Add how-to troubleshoot for charm deployments #953

berkayoz · 2025-01-13T11:03:39Z

Adds a How-To page on troubleshooting a Canonical Kubernetes charm deployment

louiseschmidtgen

Thanks for your great work Berkay!
Please consider the comments I made on https://github.com/canonical/k8s-snap/pull/943/files and also apply them to this PR.

louiseschmidtgen · 2025-01-13T15:48:48Z

docs/src/charm/howto/troubleshooting.md

+
+Maybe your issue has already been solved? Check out the [troubleshooting reference][charm-troubleshooting-reference] page to see a list of common issues and their solutions. Otherwise continue with this guide to help troubleshoot your {{product}} cluster.
+
+## Verify that the cluster status is ready


Suggested change

## Verify that the cluster status is ready

## Check the cluster status

duplication

louiseschmidtgen · 2025-01-13T15:49:28Z

docs/src/charm/howto/troubleshooting.md

+juju status
+```
+
+You should see output similar to the following:


Suggested change

You should see output similar to the following:

You should see a command output similar to the following:

louiseschmidtgen · 2025-01-13T15:58:49Z

docs/src/charm/howto/troubleshooting.md

+0        started  10.94.106.136  juju-380ff2-0  [email protected]      Running
+1        started  10.94.106.154  juju-380ff2-1  [email protected]      Running
+```
+In this example we can glean some information. The `Workload` column will show the status of a given service. The `Message` section will show you the health of a given service in the cluster. During deployment and maintenance these workload statuses will update to reflect what a given node is doing. For example the workload may say `maintenance` while message will describe this maintenance as `Ensuring snap installation`.


Suggested change

In this example we can glean some information. The `Workload` column will show the status of a given service. The `Message` section will show you the health of a given service in the cluster. During deployment and maintenance these workload statuses will update to reflect what a given node is doing. For example the workload may say `maintenance` while message will describe this maintenance as `Ensuring snap installation`.

Interpreting the Output:

- The `Workload` column shows the status of a given service.

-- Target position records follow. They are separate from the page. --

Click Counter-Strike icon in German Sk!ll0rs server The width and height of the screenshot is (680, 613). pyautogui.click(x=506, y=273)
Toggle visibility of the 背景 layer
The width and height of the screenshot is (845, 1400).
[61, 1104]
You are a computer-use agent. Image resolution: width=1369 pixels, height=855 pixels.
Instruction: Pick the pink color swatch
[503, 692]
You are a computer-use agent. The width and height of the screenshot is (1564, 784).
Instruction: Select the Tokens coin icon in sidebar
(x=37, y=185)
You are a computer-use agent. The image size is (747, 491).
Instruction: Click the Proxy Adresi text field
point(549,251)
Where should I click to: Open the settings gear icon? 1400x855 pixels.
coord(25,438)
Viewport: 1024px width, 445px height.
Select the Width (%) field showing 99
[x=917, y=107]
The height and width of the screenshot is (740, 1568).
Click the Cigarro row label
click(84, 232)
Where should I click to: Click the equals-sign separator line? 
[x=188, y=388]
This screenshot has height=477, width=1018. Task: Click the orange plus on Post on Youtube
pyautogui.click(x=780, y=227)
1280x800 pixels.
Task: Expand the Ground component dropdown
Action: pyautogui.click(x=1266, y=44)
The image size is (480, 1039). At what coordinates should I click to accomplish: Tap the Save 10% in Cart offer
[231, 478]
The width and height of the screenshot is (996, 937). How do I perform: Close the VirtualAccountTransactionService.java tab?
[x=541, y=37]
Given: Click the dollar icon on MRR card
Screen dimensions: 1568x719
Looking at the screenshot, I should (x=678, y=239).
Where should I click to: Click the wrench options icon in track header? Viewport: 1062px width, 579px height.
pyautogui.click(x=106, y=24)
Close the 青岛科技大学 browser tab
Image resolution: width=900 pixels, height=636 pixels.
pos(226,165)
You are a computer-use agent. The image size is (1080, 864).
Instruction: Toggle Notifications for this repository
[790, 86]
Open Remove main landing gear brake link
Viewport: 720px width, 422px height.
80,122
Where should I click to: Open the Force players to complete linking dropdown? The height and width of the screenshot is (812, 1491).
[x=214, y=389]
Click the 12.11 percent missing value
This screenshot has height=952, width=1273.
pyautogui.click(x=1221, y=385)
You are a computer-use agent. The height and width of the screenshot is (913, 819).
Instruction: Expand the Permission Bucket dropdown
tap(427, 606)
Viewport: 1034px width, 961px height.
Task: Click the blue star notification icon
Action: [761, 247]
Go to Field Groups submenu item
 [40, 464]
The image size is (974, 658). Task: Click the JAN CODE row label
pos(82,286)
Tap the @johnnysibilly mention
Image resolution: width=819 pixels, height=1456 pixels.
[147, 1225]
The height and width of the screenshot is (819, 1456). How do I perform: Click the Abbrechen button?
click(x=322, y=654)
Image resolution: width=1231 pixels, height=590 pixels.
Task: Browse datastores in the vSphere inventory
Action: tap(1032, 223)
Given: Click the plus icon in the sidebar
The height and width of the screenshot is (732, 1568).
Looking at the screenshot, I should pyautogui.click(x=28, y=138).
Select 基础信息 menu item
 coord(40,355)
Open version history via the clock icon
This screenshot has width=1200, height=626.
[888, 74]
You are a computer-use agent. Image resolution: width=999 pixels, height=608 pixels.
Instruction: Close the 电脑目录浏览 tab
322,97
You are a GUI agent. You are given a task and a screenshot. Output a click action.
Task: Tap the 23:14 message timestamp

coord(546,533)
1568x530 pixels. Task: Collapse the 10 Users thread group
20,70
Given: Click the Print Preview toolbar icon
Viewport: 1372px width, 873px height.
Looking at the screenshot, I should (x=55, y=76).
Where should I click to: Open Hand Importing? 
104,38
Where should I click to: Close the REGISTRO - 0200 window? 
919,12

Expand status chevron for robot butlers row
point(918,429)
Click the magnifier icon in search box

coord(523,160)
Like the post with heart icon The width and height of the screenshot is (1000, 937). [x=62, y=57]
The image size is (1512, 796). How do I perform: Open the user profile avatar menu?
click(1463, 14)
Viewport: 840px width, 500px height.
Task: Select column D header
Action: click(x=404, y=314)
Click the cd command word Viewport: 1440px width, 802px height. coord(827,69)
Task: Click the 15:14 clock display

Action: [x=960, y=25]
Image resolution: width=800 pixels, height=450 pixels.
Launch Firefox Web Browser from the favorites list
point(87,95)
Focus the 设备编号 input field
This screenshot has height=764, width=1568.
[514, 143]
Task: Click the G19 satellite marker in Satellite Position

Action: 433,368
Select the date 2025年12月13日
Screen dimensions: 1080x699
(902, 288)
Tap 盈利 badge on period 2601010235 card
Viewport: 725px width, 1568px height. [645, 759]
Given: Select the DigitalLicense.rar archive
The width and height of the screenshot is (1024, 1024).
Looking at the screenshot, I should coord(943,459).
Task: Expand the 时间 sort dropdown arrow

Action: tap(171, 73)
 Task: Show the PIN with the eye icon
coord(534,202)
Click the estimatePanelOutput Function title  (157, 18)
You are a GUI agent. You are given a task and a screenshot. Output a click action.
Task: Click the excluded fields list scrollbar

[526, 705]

- The `Message` section details the health of a given service in the cluster.

- The `Agent` column reflects any activity of the Juju agent.

During deployment and maintenance the workload status will reflect the node's activity. An example workload may display `maintenance` along with the message details: `Ensuring snap installation`.

louiseschmidtgen · 2025-01-13T16:03:19Z

docs/src/charm/howto/troubleshooting.md

+In this example we can glean some information. The `Workload` column will show the status of a given service. The `Message` section will show you the health of a given service in the cluster. During deployment and maintenance these workload statuses will update to reflect what a given node is doing. For example the workload may say `maintenance` while message will describe this maintenance as `Ensuring snap installation`.
+
+
+During normal operation the Workload should read `active`, the Agent column (which reflects what the Juju agent is doing) should read `idle`, and the messages will either say `Ready` or another descriptive term.


Suggested change

During normal operation the Workload should read `active`, the Agent column (which reflects what the Juju agent is doing) should read `idle`, and the messages will either say `Ready` or another descriptive term.

During normal cluster operation the `Workload` column reads `active`, the `Agent` column shows `idle`, and the messages will either read `Ready` or another descriptive term.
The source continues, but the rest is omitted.